Epithelial glycoprotein is a member of a family of epithelial cell surface antigens homologous to nidogen, a matrix adhesion protein.

The cell surface antigen, epithelial glycoprotein, defined by the monoclonal antibody HEA 125, is expressed on virtually all epithelial cell membranes but not on mesodermal or neural cell membranes. The cDNA encoding epithelial glycoprotein was isolated by HEA 125 antibody enrichment of colon tumor cDNA expressed transiently in COS cells. The sequence of the epithelial glycoprotein antigen is identical to the cell membrane protein recognized by the monoclonal antibody KS 1/4 and is homologous to the tumor-associated antigen GA733. These proteins share sequence homology to nidogen, an extracellular matrix component that appears to participate in cell-matrix adhesion.

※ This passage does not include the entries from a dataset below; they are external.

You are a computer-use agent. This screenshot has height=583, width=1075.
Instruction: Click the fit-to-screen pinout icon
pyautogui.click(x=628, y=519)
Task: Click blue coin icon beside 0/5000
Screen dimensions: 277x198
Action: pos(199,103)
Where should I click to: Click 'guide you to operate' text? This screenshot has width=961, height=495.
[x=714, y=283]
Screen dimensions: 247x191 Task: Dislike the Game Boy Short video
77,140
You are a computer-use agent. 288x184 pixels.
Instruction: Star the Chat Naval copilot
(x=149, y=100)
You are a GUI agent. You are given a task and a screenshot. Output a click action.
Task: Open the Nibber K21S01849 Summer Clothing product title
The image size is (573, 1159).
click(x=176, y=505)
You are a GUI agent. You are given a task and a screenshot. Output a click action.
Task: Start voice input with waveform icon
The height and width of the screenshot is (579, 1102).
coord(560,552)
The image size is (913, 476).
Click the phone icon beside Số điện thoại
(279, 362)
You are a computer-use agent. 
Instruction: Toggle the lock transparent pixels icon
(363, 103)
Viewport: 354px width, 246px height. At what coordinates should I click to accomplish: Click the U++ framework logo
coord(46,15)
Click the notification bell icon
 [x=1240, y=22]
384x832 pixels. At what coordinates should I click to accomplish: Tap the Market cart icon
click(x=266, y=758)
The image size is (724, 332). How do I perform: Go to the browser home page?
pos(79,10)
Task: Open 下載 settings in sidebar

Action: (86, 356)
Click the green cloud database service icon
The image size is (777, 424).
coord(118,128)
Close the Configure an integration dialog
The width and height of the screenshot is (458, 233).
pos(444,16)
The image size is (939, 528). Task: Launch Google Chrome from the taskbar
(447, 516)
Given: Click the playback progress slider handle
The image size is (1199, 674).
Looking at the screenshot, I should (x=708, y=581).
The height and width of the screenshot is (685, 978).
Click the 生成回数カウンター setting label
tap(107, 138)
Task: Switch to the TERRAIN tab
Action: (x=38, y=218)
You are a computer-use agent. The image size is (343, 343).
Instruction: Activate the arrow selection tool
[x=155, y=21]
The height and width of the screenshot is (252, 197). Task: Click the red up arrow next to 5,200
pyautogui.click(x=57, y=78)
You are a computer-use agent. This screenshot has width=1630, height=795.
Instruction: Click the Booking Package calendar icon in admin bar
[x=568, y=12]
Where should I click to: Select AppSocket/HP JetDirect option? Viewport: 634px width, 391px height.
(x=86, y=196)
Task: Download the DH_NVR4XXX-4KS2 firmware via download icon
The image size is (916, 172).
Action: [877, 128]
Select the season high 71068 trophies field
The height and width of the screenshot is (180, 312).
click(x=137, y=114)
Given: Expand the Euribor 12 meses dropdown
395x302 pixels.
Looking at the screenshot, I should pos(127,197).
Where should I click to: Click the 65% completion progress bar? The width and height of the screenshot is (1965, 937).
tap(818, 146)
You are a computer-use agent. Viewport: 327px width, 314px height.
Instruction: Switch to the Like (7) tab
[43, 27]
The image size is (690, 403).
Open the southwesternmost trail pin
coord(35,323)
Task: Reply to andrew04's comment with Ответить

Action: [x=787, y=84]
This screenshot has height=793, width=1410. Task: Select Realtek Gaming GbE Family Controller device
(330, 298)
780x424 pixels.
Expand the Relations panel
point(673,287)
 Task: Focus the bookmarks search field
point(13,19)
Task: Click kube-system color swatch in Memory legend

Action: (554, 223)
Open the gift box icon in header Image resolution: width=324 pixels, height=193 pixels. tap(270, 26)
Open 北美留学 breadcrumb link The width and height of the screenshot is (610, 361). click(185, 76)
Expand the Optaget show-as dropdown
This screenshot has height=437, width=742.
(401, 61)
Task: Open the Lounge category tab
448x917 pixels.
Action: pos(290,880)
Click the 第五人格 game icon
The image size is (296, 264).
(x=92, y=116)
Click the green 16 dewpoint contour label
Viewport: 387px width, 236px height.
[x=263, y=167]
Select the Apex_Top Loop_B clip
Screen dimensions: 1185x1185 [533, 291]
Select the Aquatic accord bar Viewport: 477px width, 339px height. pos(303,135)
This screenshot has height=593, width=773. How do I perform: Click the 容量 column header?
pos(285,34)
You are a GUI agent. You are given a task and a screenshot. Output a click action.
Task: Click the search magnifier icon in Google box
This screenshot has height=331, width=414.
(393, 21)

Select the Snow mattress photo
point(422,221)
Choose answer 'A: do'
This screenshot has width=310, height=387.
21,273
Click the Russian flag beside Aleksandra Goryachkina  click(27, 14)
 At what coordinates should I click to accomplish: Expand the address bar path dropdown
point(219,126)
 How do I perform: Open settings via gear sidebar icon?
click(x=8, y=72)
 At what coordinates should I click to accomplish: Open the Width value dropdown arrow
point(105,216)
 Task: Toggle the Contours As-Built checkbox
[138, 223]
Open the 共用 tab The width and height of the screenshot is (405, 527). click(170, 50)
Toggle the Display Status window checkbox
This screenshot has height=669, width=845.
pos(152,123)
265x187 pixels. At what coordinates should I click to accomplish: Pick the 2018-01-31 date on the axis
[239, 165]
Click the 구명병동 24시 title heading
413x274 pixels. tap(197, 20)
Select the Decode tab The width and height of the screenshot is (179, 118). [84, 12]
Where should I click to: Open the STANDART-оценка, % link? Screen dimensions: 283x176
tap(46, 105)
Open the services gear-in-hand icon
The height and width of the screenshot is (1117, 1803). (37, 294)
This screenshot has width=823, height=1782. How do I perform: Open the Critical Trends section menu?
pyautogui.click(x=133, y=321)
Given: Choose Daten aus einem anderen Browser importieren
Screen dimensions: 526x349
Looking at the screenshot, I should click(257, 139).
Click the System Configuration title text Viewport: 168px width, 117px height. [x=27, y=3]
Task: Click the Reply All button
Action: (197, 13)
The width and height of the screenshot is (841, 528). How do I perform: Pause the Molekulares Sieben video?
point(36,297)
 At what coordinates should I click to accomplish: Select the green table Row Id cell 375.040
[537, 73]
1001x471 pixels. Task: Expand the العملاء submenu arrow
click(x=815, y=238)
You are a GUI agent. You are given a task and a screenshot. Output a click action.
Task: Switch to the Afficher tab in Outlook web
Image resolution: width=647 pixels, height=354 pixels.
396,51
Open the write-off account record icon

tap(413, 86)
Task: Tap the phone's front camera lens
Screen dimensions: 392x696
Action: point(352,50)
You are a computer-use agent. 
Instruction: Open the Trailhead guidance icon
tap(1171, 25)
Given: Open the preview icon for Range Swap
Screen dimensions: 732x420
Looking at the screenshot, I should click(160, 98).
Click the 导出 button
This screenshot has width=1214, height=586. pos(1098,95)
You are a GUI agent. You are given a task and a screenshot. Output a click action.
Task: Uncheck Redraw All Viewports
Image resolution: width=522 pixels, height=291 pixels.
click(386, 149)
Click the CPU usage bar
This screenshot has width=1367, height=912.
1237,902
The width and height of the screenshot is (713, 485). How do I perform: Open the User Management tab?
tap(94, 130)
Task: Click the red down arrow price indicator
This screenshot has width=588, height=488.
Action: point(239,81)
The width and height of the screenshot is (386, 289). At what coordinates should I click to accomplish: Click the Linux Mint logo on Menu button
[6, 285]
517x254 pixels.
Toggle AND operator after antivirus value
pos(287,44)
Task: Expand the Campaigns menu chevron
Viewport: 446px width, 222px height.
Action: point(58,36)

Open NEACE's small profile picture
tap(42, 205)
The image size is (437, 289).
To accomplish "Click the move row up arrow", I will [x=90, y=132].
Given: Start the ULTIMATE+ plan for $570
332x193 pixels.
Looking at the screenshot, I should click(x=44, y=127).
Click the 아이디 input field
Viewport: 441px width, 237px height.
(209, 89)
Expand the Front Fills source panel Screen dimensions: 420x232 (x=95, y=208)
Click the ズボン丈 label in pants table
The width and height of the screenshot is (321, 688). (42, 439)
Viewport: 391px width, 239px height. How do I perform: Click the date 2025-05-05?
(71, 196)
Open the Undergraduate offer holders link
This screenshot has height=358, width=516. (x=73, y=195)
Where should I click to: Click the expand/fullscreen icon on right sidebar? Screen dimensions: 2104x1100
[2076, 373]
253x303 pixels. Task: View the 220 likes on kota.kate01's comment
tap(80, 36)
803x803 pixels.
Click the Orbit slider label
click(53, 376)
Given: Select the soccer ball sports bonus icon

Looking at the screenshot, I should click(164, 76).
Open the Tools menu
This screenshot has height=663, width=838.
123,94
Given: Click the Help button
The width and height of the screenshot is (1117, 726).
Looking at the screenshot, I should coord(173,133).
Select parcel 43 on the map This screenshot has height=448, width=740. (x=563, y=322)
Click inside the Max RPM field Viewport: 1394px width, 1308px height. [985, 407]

These proteins also share a homologous domain found in the B1 chain of laminin, a matrix adhesion protein, and placental protein 12, an insulin-like growth factor I binding protein secreted during pregnancy that has been implicated in regulation of fetal growth. This common domain is also repeated multiple times within the thyroglobulin precursor. These findings suggest epithelial glycoprotein is a cell surface molecule involved in cell-cell or cell-matrix interaction.